Microsoft Defender Engine CVE-2026-41091 + CVE-2026-45498 — both confirmed exploited in the wild; out-of-band engine update is the fix

If you did nothing this week: the malware-protection engine on your Windows estate became the foothold. Microsoft confirmed both CVEs as actively exploited and shipped a combined out-of-band Defender Engine update (4.18.26040.7) — first disclosed 2026-05-20, confirmed-exploited 2026-05-22.

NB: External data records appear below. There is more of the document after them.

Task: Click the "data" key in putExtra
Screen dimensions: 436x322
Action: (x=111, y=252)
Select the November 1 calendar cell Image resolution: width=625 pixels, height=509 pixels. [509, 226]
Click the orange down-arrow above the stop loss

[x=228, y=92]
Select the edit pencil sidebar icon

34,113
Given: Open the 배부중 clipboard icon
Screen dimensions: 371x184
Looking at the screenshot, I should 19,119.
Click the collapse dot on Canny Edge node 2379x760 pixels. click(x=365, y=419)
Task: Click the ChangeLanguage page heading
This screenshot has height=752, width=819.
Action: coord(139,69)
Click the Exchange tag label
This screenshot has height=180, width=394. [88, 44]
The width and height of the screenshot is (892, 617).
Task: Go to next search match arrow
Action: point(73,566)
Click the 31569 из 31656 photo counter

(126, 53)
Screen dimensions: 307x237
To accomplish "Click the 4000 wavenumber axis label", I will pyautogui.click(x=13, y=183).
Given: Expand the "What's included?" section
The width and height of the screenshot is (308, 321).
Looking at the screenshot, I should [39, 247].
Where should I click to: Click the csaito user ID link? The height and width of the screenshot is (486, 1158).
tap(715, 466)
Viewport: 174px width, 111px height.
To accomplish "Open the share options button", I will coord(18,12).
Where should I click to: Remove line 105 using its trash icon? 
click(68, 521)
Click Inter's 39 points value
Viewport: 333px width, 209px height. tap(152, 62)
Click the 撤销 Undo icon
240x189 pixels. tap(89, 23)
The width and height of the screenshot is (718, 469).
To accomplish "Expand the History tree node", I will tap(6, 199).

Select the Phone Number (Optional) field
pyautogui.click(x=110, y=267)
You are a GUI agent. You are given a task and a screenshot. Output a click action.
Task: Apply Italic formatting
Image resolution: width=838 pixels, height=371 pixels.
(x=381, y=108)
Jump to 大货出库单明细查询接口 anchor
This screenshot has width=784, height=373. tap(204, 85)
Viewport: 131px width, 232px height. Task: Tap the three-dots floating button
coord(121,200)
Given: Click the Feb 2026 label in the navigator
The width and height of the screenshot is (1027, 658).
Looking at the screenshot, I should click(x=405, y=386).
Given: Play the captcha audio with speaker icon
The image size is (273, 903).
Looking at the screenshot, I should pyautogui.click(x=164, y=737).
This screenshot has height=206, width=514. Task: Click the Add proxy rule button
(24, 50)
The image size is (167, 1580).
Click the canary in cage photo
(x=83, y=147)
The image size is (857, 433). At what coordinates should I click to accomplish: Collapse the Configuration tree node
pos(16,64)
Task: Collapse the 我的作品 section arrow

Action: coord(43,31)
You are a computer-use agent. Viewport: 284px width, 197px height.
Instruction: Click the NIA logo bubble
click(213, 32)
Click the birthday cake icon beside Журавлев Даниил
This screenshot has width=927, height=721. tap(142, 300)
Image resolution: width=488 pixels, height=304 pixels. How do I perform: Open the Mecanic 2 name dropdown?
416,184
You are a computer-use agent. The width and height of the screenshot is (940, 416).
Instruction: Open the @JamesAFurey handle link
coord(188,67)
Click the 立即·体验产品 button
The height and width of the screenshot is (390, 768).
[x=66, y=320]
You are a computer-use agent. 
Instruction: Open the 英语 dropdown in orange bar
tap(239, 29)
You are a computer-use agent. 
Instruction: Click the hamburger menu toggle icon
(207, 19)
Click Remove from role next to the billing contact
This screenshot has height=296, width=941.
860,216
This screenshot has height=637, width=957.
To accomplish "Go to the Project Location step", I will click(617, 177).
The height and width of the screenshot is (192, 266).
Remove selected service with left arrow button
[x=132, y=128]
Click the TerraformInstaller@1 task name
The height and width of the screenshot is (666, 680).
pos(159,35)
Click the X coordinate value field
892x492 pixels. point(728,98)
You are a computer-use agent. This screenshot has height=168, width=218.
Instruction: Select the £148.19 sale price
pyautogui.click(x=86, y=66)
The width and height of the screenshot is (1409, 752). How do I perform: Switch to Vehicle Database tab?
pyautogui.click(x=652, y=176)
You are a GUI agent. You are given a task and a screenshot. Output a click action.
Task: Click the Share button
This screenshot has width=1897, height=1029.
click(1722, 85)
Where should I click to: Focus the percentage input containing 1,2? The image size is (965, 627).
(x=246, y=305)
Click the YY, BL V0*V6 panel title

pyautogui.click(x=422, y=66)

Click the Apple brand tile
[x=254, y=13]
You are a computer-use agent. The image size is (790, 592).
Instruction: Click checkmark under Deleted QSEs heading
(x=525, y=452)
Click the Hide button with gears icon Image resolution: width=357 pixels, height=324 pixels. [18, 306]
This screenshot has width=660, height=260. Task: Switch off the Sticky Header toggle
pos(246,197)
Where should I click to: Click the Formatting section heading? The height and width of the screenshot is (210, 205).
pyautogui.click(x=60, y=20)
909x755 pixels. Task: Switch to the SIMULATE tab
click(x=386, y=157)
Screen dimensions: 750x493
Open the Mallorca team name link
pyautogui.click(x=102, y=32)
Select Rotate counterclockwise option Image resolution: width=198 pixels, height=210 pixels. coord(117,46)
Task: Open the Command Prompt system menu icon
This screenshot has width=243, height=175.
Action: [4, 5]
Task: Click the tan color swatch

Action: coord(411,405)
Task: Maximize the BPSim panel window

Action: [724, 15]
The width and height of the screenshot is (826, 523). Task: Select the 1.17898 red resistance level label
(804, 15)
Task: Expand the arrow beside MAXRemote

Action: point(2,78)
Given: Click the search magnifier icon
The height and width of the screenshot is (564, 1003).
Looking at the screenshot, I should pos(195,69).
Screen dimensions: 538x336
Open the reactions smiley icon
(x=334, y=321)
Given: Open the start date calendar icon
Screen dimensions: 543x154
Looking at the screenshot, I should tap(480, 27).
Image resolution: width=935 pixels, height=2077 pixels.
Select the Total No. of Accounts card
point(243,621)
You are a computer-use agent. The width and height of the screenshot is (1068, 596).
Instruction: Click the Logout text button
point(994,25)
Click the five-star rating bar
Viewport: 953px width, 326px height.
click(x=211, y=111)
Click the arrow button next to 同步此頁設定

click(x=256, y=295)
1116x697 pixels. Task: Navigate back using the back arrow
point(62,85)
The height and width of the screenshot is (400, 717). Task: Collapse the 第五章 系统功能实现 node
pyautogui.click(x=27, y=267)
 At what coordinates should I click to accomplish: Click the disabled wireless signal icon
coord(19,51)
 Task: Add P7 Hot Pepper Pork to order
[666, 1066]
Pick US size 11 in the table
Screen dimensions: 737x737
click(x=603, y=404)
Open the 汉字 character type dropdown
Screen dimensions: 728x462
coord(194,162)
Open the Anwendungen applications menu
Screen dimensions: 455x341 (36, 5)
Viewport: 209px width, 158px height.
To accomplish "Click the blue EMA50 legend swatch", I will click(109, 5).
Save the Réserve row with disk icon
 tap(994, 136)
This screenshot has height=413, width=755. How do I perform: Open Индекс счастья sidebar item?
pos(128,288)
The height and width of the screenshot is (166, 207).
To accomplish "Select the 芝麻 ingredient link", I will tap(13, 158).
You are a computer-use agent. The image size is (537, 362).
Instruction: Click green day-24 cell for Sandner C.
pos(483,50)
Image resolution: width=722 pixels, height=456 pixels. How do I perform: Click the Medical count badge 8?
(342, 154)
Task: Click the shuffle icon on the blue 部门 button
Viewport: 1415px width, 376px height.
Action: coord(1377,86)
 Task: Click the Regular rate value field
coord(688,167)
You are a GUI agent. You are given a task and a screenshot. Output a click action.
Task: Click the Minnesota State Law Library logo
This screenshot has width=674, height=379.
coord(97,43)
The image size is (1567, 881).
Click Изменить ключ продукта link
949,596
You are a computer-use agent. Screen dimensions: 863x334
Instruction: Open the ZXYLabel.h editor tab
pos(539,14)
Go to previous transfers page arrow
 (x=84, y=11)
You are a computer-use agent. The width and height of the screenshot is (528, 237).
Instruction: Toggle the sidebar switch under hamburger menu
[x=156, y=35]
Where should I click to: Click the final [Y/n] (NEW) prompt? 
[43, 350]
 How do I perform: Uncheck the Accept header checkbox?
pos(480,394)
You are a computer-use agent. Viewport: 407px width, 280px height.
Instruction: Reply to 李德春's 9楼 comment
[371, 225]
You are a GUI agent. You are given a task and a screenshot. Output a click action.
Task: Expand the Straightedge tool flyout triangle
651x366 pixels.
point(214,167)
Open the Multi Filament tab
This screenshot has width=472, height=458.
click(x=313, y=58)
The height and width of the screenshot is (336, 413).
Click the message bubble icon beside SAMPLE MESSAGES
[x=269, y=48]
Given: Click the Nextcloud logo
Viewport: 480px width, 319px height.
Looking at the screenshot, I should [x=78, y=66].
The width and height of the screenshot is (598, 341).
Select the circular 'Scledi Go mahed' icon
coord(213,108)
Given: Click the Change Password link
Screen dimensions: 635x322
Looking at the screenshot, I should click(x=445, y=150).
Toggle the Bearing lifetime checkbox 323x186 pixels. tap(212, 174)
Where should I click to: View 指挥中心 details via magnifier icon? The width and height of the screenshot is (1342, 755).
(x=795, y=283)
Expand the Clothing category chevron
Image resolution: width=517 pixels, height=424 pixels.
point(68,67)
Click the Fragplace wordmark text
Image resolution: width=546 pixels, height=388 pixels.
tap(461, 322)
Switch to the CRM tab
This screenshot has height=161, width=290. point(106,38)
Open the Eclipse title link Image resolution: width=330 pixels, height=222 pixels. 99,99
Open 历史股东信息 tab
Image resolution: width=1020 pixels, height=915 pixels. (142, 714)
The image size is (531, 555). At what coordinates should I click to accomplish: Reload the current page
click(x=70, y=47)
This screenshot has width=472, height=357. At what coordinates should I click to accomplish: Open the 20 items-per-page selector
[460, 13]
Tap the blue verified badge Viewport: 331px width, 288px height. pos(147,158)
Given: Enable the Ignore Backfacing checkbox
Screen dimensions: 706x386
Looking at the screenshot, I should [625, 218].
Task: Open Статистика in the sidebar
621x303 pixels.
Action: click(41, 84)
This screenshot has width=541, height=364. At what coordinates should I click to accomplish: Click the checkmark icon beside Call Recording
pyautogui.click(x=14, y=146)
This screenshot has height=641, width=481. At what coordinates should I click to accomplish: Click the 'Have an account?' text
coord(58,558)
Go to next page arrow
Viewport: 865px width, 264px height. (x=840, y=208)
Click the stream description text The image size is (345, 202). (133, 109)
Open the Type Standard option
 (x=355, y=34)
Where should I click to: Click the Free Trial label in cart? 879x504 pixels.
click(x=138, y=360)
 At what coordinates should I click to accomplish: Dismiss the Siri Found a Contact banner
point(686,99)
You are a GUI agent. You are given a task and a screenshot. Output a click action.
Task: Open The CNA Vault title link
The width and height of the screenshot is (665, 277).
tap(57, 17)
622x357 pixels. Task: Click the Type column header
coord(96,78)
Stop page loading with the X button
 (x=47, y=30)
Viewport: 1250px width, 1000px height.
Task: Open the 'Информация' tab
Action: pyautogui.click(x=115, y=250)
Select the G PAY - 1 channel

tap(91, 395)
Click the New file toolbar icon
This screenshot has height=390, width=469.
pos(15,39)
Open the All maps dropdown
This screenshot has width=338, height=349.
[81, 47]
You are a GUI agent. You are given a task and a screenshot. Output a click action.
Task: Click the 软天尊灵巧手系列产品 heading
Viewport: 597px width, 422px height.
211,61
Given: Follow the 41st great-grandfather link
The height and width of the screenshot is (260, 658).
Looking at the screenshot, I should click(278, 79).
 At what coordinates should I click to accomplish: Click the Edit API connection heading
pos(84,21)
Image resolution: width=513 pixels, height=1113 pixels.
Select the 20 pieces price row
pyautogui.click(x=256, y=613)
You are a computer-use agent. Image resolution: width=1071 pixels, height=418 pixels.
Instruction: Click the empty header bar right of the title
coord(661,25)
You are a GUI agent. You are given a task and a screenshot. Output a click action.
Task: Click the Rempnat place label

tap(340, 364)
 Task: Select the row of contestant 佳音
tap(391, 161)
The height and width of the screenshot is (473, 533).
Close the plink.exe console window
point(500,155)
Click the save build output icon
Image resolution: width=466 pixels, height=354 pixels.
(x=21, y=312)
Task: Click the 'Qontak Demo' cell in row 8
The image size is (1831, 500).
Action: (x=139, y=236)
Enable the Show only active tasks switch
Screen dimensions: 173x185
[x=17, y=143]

CVE-2026-41091 is a link-following elevation-of-privilege flaw in the Defender Engine (CVSS 7.8) flagged exploited=Yes and publiclyDisclosed=Yes in the MSRC update guide on 2026-05-19; CVE-2026-45498 was confirmed exploited alongside it. A third flaw disclosed the same day — CVE-2026-45584, a heap-based buffer overflow in the Defender Engine reachable over the network (AV:N) for unauthenticated code execution in the Defender process context (CVSS 8.1) — is patched by the same engine train but not confirmed exploited (§ 3). The engine auto-updates for most estates, but air-gapped, version-pinned, or managed-update environments must verify they are on engine ≥ 4.18.26040.7. Hunt for Defender engine-version regressions and anomalous MpCmdRun.exe activity.